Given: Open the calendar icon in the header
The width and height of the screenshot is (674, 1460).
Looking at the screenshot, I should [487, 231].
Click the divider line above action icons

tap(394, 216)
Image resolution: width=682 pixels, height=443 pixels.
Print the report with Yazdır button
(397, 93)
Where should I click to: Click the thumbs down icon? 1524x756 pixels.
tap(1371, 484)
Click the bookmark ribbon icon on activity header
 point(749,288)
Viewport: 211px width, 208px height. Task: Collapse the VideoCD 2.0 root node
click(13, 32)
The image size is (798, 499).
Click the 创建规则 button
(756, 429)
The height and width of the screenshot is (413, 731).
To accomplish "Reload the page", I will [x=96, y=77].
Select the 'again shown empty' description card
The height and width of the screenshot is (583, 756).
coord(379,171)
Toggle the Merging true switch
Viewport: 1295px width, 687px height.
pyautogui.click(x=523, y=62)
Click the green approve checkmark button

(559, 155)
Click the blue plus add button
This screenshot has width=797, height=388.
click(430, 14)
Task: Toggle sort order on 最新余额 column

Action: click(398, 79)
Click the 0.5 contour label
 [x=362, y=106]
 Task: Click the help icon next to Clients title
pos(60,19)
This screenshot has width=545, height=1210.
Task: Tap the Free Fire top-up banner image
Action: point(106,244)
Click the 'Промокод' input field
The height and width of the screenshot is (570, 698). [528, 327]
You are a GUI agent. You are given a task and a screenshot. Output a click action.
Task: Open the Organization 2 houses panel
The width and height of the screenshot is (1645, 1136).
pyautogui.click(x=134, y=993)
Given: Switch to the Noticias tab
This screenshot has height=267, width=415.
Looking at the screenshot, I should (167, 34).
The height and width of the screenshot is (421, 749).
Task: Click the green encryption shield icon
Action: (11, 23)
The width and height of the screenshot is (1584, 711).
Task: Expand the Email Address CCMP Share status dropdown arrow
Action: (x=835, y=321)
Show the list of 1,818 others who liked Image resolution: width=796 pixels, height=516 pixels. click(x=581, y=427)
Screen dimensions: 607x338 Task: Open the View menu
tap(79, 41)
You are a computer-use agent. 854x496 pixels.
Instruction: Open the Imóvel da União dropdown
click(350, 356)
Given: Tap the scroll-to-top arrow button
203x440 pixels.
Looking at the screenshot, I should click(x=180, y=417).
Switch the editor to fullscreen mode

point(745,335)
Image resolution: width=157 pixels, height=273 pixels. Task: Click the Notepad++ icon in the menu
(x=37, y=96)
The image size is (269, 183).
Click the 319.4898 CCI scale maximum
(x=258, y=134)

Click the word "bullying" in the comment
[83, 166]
-.-.-
The material above must be returned in full, exactly as written.

Answer below:
Given: Open the calendar icon in the header
The width and height of the screenshot is (674, 1460).
Looking at the screenshot, I should [487, 231].
Click the divider line above action icons

tap(394, 216)
Image resolution: width=682 pixels, height=443 pixels.
Print the report with Yazdır button
(397, 93)
Where should I click to: Click the thumbs down icon? 1524x756 pixels.
tap(1371, 484)
Click the bookmark ribbon icon on activity header
 point(749,288)
Viewport: 211px width, 208px height. Task: Collapse the VideoCD 2.0 root node
click(13, 32)
The image size is (798, 499).
Click the 创建规则 button
(756, 429)
The height and width of the screenshot is (413, 731).
To accomplish "Reload the page", I will [x=96, y=77].
Select the 'again shown empty' description card
The height and width of the screenshot is (583, 756).
coord(379,171)
Toggle the Merging true switch
Viewport: 1295px width, 687px height.
pyautogui.click(x=523, y=62)
Click the green approve checkmark button

(559, 155)
Click the blue plus add button
This screenshot has width=797, height=388.
click(430, 14)
Task: Toggle sort order on 最新余额 column

Action: click(398, 79)
Click the 0.5 contour label
 [x=362, y=106]
 Task: Click the help icon next to Clients title
pos(60,19)
This screenshot has width=545, height=1210.
Task: Tap the Free Fire top-up banner image
Action: point(106,244)
Click the 'Промокод' input field
The height and width of the screenshot is (570, 698). [528, 327]
You are a GUI agent. You are given a task and a screenshot. Output a click action.
Task: Open the Organization 2 houses panel
The width and height of the screenshot is (1645, 1136).
pyautogui.click(x=134, y=993)
Given: Switch to the Noticias tab
This screenshot has height=267, width=415.
Looking at the screenshot, I should (167, 34).
The height and width of the screenshot is (421, 749).
Task: Click the green encryption shield icon
Action: (11, 23)
The width and height of the screenshot is (1584, 711).
Task: Expand the Email Address CCMP Share status dropdown arrow
Action: (x=835, y=321)
Show the list of 1,818 others who liked Image resolution: width=796 pixels, height=516 pixels. click(x=581, y=427)
Screen dimensions: 607x338 Task: Open the View menu
tap(79, 41)
You are a computer-use agent. 854x496 pixels.
Instruction: Open the Imóvel da União dropdown
click(350, 356)
Given: Tap the scroll-to-top arrow button
203x440 pixels.
Looking at the screenshot, I should click(x=180, y=417).
Switch the editor to fullscreen mode

point(745,335)
Image resolution: width=157 pixels, height=273 pixels. Task: Click the Notepad++ icon in the menu
(x=37, y=96)
The image size is (269, 183).
Click the 319.4898 CCI scale maximum
(x=258, y=134)

Click the word "bullying" in the comment
[83, 166]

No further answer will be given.